[[ Exercise input open ]]

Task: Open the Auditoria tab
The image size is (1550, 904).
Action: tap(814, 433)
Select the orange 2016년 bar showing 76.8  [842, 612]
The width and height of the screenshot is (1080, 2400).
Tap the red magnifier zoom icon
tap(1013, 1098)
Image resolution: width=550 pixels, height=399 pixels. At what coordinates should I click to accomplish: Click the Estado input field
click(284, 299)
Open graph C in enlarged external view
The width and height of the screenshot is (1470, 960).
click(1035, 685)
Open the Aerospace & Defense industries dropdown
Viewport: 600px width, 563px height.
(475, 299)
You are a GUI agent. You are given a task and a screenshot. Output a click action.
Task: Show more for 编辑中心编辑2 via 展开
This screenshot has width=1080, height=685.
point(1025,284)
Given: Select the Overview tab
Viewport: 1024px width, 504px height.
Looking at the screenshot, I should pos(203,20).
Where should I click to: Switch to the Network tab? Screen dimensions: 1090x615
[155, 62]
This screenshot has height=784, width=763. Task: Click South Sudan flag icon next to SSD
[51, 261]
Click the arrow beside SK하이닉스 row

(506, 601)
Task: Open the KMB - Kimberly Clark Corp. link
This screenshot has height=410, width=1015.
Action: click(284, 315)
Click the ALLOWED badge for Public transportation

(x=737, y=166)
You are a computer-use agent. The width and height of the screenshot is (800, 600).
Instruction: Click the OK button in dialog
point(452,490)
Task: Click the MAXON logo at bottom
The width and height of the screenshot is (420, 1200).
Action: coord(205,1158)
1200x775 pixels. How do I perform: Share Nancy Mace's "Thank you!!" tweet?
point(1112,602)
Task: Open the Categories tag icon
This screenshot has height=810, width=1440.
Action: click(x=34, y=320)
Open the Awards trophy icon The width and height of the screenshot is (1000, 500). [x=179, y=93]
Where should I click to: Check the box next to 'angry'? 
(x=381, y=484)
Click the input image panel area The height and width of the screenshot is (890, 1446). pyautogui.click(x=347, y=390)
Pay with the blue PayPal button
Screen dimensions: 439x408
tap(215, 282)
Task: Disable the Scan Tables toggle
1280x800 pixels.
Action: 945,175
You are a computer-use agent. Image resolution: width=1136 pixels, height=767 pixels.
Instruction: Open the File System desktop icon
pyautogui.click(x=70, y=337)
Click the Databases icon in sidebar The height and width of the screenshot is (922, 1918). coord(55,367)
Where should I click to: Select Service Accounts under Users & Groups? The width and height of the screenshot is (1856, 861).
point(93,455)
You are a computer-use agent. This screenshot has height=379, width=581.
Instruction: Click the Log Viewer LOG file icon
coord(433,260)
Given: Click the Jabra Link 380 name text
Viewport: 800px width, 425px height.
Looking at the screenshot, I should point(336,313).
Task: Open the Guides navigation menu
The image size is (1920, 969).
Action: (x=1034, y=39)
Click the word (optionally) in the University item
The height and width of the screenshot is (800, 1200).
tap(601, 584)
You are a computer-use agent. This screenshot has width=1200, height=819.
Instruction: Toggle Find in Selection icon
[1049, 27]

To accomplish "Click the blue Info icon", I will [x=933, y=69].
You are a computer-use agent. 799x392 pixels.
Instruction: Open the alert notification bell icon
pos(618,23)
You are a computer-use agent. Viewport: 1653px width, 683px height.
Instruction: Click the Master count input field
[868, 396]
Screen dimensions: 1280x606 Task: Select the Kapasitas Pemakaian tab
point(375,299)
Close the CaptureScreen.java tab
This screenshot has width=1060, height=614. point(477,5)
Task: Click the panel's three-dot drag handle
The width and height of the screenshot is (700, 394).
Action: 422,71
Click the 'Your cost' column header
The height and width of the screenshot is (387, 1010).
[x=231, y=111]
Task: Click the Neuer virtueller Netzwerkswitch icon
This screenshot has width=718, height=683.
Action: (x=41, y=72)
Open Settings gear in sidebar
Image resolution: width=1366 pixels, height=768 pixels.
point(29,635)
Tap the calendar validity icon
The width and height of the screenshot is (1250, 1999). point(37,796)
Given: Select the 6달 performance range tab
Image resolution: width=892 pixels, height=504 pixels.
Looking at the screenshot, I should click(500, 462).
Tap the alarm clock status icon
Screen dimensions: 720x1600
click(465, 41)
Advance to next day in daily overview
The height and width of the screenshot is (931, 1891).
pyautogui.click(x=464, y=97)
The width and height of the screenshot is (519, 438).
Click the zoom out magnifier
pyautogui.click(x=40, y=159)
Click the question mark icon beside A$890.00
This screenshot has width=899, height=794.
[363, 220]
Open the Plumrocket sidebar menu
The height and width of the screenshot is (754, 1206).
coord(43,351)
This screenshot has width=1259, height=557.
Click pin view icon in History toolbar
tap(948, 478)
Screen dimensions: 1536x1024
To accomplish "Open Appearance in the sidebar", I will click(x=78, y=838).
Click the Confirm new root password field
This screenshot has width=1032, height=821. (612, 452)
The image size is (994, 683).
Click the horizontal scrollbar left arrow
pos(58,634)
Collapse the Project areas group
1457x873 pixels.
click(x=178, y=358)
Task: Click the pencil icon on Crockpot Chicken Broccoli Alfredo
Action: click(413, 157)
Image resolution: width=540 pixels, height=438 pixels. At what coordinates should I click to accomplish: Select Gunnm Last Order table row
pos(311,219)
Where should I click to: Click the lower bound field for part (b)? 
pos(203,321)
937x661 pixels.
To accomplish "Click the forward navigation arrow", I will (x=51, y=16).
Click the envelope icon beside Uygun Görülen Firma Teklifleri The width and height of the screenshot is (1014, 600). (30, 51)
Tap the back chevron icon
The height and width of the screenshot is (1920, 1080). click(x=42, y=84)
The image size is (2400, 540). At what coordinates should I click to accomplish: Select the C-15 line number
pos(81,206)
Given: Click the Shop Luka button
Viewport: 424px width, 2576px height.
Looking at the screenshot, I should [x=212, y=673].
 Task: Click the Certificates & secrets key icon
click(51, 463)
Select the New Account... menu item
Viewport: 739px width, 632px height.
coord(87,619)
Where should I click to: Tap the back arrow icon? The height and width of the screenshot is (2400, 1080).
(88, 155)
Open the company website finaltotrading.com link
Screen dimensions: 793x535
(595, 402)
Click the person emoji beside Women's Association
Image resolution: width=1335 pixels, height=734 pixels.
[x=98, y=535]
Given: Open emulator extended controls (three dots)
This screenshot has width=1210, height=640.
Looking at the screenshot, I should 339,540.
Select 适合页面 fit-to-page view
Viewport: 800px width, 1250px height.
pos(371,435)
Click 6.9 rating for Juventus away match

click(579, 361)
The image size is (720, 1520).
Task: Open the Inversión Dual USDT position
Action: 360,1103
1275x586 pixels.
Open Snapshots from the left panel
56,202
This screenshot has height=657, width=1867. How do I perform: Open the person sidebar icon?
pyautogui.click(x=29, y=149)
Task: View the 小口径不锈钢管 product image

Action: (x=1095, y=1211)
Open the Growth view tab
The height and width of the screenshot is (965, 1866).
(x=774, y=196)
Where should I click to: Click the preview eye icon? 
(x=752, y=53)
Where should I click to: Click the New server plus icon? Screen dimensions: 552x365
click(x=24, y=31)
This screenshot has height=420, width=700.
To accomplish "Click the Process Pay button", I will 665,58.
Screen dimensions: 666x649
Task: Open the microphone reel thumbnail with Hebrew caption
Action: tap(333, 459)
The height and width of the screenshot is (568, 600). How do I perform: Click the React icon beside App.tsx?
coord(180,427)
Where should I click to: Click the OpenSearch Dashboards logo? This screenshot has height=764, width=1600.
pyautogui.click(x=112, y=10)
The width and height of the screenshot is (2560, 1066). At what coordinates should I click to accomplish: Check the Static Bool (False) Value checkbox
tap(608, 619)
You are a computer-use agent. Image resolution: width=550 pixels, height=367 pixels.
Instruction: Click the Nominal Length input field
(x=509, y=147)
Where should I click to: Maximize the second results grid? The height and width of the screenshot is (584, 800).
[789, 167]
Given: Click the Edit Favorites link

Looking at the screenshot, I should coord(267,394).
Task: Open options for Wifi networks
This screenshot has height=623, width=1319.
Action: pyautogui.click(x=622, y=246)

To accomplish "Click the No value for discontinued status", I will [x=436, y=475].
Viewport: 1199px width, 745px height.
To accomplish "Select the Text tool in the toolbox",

[[ Exercise input closed ]]

▶ [Exercise instructions]: Repeat exactly the lines of the records from the one containing "Where should I click to: Maximize" to the last, and include no line outside that stretch.

▶ [Worked solution]:
Where should I click to: Maximize the second results grid? The height and width of the screenshot is (584, 800).
[789, 167]
Given: Click the Edit Favorites link

Looking at the screenshot, I should coord(267,394).
Task: Open options for Wifi networks
This screenshot has height=623, width=1319.
Action: pyautogui.click(x=622, y=246)

To accomplish "Click the No value for discontinued status", I will [x=436, y=475].
Viewport: 1199px width, 745px height.
To accomplish "Select the Text tool in the toolbox",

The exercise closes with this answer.